La Svizzera è uno Stato fondato sul rispetto delle peculiarità dei Cantoni che lo compongono. Caratterizzato da importanti differenze geografiche, culturali e linguistiche, per il suo buon funzionamento e per l’effettiva messa in pratica delle decisioni statali è fondamentale che sia quindi autenticamente federale e rispettoso della ripartizione del potere tra Confederazione, cantoni e comuni. Soprattutto nella gestione e pianificazione del territorio, questi principi sono stati però in questi ultimi anni sminuiti da un’evoluzione più da Stato centralista che federale.
L’esempio dei rustici ticinesi, paragonabile – non però per l’intensità e la rigidità dell’intervento della Berna federale – ai mazot vallesani e ai maiensässe grigionesi, è emblematico. La Legge federale sulla pianificazione del territorio (Lpt), entrata in vigore nel 2014, e il Piano di utilizzazione cantonale dei paesaggi con edifici e impianti protetti (Puc-Peip) hanno ristretto – di molto – le possibilità di recupero di edifici non più necessari all’agricoltura, ma degni di protezione già solo per scongiurare l’inselvatichimento dei nostri monti e la distruzione di un patrimonio storico, in cui affondano le nostre radici. Il risultato è quindi quello di una miriade di stabili che stanno diventando degli inutili edifici diroccati e altri colpiti da ordini di ripristino, anche magari per aver agito secondo principi di conservazione del territorio e della nostra memoria storica, ma lievemente al di fuori di quel quadro giuridico restrittivo o in comparti esterni al Puc-Peip.
Un segnale incoraggiante, in controtendenza, è giunto lo scorso mese di giugno dal Consiglio nazionale, che ha approvato nella revisione in corso della Lpt – che per altre possibilità di costruzione al di fuori delle zone edificabili è invece previsto diventi ancor più restrittiva – l’introduzione della particolarità degli edifici degni di protezione, nel senso che siano ‘conservate’ (e non che debbano restare ‘immutate’) le caratteristiche essenziali dell’aspetto esterno, della struttura edilizia e dei dintorni.
Soprattutto nella gestione e pianificazione del territorio, il principio del federalismo, su cui si fonda il sistema politico svizzero, è stato in questi ultimi anni sminuito da un’evoluzione più da Stato centralista. L’esempio dei rustici ticinesi è emblematico
Su questa base, ancora da approvare dal Consiglio degli Stati, bisognerà poi lavorare anche all’attualizzazione del Puc-Peip e sul rapporto del Cantone Ticino con l’Ufficio federale dello sviluppo territoriale (Are), in modo da arrivare a un’effettiva protezione del nostro territorio e non continuare con una sterile disputa che si sta dimostrando, per quello scopo, inefficace.
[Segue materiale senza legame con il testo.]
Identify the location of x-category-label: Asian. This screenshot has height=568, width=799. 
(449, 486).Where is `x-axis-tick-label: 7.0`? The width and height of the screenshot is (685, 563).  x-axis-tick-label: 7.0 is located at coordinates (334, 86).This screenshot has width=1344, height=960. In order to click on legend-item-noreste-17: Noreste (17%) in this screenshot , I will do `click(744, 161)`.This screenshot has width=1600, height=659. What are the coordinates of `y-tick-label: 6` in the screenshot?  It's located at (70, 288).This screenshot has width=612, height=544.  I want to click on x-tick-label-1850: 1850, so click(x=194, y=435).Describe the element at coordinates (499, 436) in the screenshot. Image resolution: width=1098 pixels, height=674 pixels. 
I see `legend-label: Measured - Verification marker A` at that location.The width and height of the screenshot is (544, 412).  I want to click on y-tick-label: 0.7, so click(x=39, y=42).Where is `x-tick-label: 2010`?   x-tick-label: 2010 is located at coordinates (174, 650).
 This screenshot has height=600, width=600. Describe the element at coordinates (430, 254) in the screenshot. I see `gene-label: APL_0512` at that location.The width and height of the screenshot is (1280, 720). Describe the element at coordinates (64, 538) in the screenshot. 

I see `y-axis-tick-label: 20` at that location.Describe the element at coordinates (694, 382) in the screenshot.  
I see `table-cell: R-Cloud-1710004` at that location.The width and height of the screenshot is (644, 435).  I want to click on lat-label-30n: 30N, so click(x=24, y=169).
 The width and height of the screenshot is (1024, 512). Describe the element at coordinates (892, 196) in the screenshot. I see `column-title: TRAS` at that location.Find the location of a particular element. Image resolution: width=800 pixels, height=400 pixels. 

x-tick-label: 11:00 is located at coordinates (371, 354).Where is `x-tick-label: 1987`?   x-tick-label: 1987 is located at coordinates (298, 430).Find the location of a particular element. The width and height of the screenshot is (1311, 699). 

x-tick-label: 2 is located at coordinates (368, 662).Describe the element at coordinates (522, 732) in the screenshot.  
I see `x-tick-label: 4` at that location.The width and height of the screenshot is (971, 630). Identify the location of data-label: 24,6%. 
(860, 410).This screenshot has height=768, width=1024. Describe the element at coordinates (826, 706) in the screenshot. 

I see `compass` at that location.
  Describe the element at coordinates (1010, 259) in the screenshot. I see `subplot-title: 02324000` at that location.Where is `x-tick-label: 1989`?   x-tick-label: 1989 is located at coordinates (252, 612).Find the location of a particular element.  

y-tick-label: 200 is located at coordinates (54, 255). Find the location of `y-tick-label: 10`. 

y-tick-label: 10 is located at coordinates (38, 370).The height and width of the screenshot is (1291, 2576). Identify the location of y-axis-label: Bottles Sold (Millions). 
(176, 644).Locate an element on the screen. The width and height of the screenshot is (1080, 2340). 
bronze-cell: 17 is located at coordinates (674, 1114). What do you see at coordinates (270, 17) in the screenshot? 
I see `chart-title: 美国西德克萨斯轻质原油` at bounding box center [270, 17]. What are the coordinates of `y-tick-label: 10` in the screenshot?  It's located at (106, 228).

Lo stesso discorso vale per lo spinoso tema del dimensionamento delle zone edificabili, che la legge federale impone di adattare tenendo conto dell’effettiva necessità in base alle previsioni statistiche di sviluppo demografico su 15 anni. Con l’approvazione della relativa scheda (R6) del Piano direttore cantonale, sottoposta il 27 giugno 2018 dal Consiglio di Stato al Gran Consiglio per decisione sulle opposizioni che erano state presentate (da quest’ultimo evase dopo quasi tre anni), il Consiglio federale ha imposto al Canton Ticino di far capo ai nuovi scenari demografici pubblicati dall’Ufficio federale di statistica nel 2020, che sulla base dell’andamento degli anni precedenti prevedevano un aumento della popolazione cantonale più contenuto rispetto alle proiezioni del 2015, utilizzate per l’allestimento, nel 2017, della scheda del Piano direttore.
Il risultato potrebbe quindi essere quello di una paralisi del potenziale di sviluppo di diverse zone del Cantone Ticino, che fossero confrontate con l’esigenza di ridurre le capacità edificatorie prima di poter modificare in modo sostanziale il Piano regolatore, mentre Oltralpe, ad esempio, Zurigo, Berna, Losanna e Ginevra continuano con la loro espansione, attirando in tal modo sempre più iniziative economiche e abitanti (che, per inciso, a seguito di altro effetto perverso della Lpt faticano ormai a trovare alloggio), grazie a situazioni geografiche e sociali sostanzialmente diverse da quelle di un piccolo cantone alpino di frontiera qual è il Ticino.
Come detto, si tratta di una gestione viepiù centralistica di temi che invece necessitano anche di tenere in debita considerazione le caratteristiche regionali, se non si vuole acuire il divario tra cantoni ricchi e cantoni poveri, tra città e campagne o tra montagna e pianura, a tutto svantaggio della coesione nazionale e dell’autenticità del nostro Stato federale.